Question

If $$\tan \theta +\frac{1}{\tan \theta}=2$$, then find the value of $$\tan^{2}\theta +\frac{1}{\tan^{2}\theta}$$ is :
A
$$3$$
B
$$4$$
C
$$2$$
D
$$-4$$

Answer

**step1** Understanding the problem

We are given a mathematical relationship: $$\tan \theta + \frac{1}{\tan \theta} = 2$$.
Our task is to find the value of another expression: $$\tan^2 \theta + \frac{1}{\tan^2 \theta}$$.

**step2** Identifying the relationship between the expressions

We observe that the terms in the expression we need to find, $$\tan^2 \theta$$ and $$\frac{1}{\tan^2 \theta}$$, are the squares of the terms in the given equation, $$\tan \theta$$ and $$\frac{1}{\tan \theta}$$. This suggests that squaring the given equation might lead us to the desired expression.

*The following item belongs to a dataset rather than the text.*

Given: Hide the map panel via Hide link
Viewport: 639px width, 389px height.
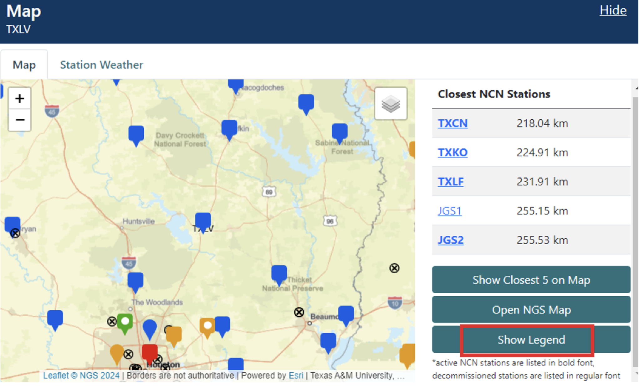Looking at the screenshot, I should coord(613,11).
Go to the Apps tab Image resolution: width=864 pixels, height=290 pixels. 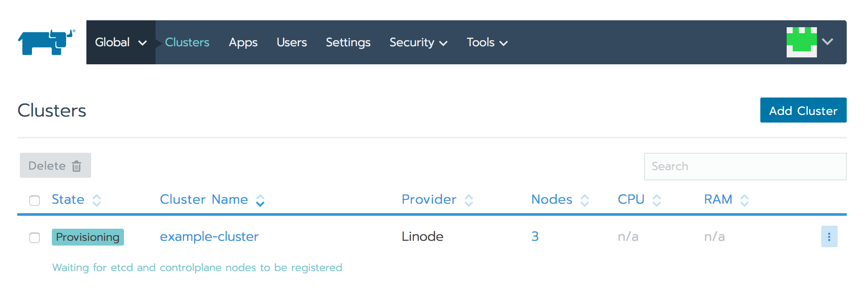(243, 42)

**step3** Squaring the given equation

Let's square both sides of the given equation:
$$(\tan \theta + \frac{1}{\tan \theta})^2 = (2)^2$$
On the left side, we use the algebraic identity for squaring a sum, $$(a+b)^2 = a^2 + 2ab + b^2$$. Here, $$a = \tan \theta$$ and $$b = \frac{1}{\tan \theta}$$.
So, expanding the left side:
$$\tan^2 \theta + 2 \cdot (\tan \theta) \cdot (\frac{1}{\tan \theta}) + (\frac{1}{\tan \theta})^2$$
And simplifying the right side:
$$2^2 = 4$$

**step4** Simplifying the squared expression

Now, let's simplify the expanded terms on the left side:
The middle term, $$2 \cdot (\tan \theta) \cdot (\frac{1}{\tan \theta})$$, simplifies to $$2 \cdot 1 = 2$$, because any number multiplied by its reciprocal is 1.
The last term, $$(\frac{1}{\tan \theta})^2$$, simplifies to $$\frac{1^2}{(\tan \theta)^2} = \frac{1}{\tan^2 \theta}$$.
So, the equation becomes:
$$\tan^2 \theta + 2 + \frac{1}{\tan^2 \theta} = 4$$

**step5** Isolating the required expression

We want to find the value of $$\tan^2 \theta + \frac{1}{\tan^2 \theta}$$.
From the simplified equation $$\tan^2 \theta + 2 + \frac{1}{\tan^2 \theta} = 4$$, we can isolate the desired expression by subtracting 2 from both sides of the equation:
$$\tan^2 \theta + \frac{1}{\tan^2 \theta} = 4 - 2$$

**step6** Calculating the final value

Performing the subtraction on the right side:
$$\tan^2 \theta + \frac{1}{\tan^2 \theta} = 2$$
Therefore, the value of $$\tan^2 \theta + \frac{1}{\tan^2 \theta}$$ is 2.